1966 Coupe de France final
- Event: 1965–66 Coupe de France
| Strasbourg0 | 0Nantes |
| 1 | 0 |
- Date: 22 May 1966
- Venue: Parc des Princes, Paris
- Referee: Jean Tricot
- Attendance: 36,285

= 1966 Coupe de France final =

The 1966 Coupe de France final was a football match held at Stade Olympique Yves-du-Manoir, Colombes on 22 May 1966 that saw RC Strasbourg defeat FC Nantes 1–0 thanks to a goal by Pierre Sbaiz.

==Context==

This game featured two sharply contrasting styles and became another point in the debate in France at the time between the advocates of zonal marking and man marking. Champions FC Nantes, led by manager José Arribas, practiced the famous "jeu à la nantaise" with a strong emphasis on short passes, technical virtuosity and zonal defense. Strasbourg's strengths, on the contrary, lay more in the physical abilities developed under Paul Frantz's guidance and their counter-attack, relying on the speed of young wingers Gilbert Gress and Gérard Hausser. In addition, the Alsatian team used catenaccio defensive tactics with Denis Devaux as sweeper.

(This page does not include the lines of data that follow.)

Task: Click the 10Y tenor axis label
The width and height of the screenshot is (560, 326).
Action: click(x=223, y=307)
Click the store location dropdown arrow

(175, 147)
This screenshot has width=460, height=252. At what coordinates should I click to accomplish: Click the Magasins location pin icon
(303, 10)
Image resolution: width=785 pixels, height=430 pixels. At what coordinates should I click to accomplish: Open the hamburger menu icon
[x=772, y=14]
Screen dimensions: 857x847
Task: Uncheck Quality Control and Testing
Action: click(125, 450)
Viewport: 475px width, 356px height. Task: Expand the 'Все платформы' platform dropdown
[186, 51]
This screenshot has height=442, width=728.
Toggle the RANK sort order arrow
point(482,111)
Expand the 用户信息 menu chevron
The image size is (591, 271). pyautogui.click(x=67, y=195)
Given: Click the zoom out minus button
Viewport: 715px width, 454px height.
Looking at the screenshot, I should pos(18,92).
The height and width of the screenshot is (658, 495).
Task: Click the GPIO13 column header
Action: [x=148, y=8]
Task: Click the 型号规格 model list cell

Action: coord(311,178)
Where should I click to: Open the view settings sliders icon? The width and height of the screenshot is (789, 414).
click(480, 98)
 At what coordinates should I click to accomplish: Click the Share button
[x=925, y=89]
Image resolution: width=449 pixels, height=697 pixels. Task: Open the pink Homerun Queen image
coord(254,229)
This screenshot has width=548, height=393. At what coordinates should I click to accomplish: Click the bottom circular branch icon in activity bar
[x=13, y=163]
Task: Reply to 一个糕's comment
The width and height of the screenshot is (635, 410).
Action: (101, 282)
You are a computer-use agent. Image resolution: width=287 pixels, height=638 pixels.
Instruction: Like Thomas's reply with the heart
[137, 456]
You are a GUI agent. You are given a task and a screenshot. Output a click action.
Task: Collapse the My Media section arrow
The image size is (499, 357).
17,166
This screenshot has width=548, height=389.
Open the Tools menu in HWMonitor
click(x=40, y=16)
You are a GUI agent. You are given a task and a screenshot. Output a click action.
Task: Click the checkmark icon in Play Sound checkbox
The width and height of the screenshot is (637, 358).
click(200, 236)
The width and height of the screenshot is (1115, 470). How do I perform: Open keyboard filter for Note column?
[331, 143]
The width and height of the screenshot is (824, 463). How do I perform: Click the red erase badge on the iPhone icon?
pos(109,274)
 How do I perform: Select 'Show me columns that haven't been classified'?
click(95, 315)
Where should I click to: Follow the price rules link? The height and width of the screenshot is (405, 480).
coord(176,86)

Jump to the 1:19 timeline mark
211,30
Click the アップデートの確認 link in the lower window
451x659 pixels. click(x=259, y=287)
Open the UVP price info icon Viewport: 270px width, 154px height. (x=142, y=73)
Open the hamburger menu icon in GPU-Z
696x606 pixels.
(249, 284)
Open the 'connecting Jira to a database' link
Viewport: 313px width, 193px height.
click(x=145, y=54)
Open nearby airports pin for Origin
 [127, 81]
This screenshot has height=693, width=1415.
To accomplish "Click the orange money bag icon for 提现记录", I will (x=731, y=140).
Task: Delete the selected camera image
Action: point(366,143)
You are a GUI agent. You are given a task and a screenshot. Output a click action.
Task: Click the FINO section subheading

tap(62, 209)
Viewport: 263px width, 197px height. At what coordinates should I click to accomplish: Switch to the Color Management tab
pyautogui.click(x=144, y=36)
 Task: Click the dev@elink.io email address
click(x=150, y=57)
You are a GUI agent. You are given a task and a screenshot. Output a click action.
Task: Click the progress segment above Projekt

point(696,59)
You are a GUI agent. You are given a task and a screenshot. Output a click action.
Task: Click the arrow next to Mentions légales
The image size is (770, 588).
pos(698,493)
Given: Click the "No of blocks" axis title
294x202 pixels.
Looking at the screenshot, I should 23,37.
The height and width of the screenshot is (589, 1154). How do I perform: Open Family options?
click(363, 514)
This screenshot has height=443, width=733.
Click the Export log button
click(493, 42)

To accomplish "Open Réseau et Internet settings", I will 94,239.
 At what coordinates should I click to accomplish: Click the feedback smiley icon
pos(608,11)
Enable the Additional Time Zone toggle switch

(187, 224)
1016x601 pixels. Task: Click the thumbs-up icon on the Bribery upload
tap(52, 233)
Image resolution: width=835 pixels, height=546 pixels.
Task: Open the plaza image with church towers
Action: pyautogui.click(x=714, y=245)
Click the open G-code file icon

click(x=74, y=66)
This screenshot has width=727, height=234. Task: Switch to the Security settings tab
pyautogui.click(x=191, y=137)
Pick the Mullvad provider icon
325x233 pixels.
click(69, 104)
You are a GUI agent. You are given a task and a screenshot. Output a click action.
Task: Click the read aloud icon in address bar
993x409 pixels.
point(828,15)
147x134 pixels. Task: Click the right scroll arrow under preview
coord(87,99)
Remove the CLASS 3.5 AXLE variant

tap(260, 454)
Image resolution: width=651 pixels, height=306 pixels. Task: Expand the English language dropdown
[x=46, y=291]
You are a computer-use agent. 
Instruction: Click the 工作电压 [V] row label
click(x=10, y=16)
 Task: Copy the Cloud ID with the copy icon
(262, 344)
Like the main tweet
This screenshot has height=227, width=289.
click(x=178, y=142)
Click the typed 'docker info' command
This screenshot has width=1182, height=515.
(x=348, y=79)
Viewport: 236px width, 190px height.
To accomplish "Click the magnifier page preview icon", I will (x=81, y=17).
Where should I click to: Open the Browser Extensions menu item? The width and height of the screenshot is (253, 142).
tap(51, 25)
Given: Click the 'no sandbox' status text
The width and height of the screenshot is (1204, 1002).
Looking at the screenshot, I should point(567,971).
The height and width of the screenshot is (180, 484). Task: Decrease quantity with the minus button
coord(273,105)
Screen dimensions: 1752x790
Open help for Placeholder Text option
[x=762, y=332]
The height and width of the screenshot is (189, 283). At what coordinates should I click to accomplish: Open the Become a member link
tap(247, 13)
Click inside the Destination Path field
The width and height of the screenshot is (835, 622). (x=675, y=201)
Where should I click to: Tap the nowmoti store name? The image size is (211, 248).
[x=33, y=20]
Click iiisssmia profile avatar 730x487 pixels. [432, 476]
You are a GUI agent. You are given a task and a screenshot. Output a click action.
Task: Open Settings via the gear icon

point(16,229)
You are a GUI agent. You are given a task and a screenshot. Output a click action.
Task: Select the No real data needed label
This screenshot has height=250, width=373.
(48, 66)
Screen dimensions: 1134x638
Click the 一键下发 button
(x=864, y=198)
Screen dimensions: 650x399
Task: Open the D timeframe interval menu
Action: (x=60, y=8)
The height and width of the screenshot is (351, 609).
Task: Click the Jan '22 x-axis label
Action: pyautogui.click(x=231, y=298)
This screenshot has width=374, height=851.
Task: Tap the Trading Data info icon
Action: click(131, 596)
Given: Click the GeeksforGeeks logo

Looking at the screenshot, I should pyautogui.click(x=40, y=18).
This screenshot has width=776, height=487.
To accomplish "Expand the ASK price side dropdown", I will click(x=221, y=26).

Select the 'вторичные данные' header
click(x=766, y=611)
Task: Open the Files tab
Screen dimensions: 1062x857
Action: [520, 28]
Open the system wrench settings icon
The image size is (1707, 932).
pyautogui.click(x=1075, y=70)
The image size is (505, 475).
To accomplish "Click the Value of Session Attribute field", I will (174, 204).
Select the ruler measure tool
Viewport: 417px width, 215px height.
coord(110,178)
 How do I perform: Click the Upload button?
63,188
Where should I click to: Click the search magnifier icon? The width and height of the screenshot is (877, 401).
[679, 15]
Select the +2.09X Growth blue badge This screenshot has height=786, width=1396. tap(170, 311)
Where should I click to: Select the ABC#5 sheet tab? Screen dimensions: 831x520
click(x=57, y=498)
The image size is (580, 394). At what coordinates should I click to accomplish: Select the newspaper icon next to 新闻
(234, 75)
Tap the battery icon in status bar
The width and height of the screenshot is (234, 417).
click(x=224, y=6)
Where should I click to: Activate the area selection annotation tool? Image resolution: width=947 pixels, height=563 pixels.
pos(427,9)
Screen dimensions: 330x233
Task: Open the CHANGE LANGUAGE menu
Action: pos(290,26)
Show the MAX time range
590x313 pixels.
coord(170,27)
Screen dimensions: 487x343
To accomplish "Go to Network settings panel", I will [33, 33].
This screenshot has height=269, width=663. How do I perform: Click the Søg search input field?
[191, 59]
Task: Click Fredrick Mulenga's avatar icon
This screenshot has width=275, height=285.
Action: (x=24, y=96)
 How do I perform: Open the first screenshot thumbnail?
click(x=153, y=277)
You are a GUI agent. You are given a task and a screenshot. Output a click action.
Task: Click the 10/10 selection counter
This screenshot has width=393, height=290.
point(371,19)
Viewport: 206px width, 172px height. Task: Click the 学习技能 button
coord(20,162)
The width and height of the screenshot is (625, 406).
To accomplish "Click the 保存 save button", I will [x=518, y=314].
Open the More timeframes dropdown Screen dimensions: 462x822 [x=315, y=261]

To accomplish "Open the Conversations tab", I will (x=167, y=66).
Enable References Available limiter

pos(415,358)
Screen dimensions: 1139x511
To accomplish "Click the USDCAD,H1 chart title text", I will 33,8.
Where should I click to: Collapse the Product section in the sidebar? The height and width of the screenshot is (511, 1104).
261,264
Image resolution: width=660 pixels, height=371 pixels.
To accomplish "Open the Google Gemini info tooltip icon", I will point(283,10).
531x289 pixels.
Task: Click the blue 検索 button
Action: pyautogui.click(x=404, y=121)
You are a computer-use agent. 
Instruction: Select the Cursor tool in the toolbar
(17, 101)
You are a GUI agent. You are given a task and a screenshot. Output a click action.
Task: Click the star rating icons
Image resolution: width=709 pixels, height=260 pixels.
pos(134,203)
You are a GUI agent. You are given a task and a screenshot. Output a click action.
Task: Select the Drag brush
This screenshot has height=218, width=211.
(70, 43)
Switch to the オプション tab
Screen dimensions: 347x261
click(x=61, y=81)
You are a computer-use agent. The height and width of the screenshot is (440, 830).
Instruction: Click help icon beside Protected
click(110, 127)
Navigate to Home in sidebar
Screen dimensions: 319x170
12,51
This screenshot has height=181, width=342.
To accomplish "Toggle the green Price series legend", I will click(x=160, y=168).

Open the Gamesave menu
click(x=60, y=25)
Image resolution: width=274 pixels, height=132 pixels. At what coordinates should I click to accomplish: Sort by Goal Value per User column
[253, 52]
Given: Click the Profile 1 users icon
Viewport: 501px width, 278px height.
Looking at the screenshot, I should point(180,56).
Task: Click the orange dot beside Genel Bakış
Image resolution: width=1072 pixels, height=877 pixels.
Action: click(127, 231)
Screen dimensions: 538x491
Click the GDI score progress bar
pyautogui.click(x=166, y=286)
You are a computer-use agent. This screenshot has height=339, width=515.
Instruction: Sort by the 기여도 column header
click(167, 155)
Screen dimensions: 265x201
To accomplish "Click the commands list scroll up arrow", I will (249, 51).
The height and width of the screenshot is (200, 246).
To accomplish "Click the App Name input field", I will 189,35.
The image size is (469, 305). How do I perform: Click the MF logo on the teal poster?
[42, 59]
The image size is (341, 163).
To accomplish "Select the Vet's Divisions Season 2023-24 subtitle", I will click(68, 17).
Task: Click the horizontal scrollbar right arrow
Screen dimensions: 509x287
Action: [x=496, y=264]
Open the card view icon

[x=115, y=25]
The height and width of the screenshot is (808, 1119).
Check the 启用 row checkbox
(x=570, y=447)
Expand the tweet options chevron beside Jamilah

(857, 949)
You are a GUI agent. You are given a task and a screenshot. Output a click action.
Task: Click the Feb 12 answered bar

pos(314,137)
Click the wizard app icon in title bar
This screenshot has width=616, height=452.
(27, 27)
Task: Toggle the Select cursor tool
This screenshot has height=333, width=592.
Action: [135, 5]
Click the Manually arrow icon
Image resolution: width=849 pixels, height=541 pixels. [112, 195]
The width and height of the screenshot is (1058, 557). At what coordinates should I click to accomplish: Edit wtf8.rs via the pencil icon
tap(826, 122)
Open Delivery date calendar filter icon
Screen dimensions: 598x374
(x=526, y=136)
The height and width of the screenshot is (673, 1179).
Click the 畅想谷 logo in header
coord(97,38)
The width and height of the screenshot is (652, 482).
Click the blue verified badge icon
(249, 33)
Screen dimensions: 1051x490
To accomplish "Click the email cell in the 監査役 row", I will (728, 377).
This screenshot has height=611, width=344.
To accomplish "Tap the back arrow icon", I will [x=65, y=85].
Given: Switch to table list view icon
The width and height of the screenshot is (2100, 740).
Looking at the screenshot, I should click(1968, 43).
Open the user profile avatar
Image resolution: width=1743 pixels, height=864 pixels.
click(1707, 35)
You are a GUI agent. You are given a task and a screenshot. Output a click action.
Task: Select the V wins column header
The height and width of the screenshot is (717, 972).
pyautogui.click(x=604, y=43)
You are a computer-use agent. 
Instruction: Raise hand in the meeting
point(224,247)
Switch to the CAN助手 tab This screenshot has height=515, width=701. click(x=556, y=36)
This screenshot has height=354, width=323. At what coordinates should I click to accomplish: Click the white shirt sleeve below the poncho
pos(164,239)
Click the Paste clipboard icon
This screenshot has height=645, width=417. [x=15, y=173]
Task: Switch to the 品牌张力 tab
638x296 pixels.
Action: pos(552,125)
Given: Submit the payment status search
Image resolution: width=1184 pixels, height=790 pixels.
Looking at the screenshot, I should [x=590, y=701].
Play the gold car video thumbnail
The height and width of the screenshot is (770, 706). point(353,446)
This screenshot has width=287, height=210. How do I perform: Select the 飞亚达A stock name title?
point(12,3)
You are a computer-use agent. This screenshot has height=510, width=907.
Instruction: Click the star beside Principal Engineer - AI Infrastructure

Strasbourg managed to stifle Nantes' offensive power, a task made easier when the Argentinean Ramón Muller was forced to leave the game after 30 minutes due to injury (substitutions were not authorized at that time). Early in the second half, Pierre Sbaiz was able to score from 20 meters after a José Farías free-kick. Strasbourg held on to win their second Coupe de France, which was also the second for captain René Hauss, who accomplished the remarkable feat of winning two cups at the same club with a 15-year interval.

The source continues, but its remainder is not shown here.